Над синью полей, за курганами, дотлевала малиновая полоска зари, когда Андрей сумел выйти во двор хлебнуть свежего воздуха. В поднебесье отдавался гул воды по ярам, под застрехой никак не могли угомониться опьяневшие за день от тепла воробьи.
Выскользнула на крыльцо и Ольга. С самого утра она тоже не выходила из хаты, стерегла. Оберегая руку, прижалась, задрожала. Он обнял ее здоровой рукой.
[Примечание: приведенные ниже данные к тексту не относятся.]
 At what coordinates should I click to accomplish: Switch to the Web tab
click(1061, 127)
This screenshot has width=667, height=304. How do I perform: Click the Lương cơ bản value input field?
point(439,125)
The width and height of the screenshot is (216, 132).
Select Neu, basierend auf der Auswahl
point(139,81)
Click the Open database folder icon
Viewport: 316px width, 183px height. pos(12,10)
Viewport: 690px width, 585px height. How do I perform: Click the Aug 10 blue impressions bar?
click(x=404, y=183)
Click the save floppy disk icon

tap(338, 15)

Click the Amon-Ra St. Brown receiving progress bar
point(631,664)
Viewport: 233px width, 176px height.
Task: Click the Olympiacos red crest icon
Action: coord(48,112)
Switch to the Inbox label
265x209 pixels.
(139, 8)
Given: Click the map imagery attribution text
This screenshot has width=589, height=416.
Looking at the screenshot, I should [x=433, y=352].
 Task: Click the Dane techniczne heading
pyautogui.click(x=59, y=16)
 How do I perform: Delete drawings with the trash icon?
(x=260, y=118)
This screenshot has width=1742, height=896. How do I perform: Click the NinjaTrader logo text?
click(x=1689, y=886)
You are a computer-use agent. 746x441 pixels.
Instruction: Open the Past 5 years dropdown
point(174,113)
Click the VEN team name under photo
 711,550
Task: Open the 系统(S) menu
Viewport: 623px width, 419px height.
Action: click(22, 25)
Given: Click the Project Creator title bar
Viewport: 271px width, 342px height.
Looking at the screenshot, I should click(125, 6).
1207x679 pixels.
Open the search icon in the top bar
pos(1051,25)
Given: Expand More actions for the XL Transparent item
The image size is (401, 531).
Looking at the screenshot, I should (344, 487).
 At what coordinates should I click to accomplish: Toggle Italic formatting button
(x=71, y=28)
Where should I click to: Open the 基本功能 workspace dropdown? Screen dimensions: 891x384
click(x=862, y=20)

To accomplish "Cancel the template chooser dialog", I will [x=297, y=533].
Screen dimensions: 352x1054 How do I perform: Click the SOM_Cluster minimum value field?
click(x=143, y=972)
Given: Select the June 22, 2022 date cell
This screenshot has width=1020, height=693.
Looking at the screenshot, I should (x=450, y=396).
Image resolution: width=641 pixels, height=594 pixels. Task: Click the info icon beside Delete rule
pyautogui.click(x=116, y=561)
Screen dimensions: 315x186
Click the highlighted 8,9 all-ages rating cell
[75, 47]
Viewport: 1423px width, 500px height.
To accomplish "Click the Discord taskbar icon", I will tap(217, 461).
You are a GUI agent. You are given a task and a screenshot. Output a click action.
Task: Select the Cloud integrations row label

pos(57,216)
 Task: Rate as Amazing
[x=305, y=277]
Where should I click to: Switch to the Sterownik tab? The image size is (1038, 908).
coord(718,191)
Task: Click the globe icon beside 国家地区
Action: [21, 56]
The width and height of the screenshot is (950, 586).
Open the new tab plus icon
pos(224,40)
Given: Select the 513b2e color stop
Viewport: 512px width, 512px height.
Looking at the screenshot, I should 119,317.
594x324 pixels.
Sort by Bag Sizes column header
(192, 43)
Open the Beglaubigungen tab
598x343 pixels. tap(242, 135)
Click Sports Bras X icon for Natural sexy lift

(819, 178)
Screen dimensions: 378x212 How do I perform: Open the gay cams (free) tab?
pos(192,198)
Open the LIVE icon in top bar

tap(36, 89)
Оба волновались, дышали часто.
— Андрюшенька, Андрюша! — Не стыдясь, горячая, прижималась она все крепче. — Андрюшенька! — Горло перехватывало, не могла говорить, гладила больную руку и тянулась свежими губами к его губам. — Так и не поговорили. Приходи к нам. Будет только бабушка. Мама с папой на два дня в гости уехали. О-ох! Как же я соскучилась по тебе! Ну почему ты такой? Откуда взялся? Никто, никто, Андрюшенька милый, кроме тебя. Ох! — Прижалась, оттолкнулась. — Одна буду. Смотри! — И, мелко стуча каблуками, побежала, шурша полами шубы.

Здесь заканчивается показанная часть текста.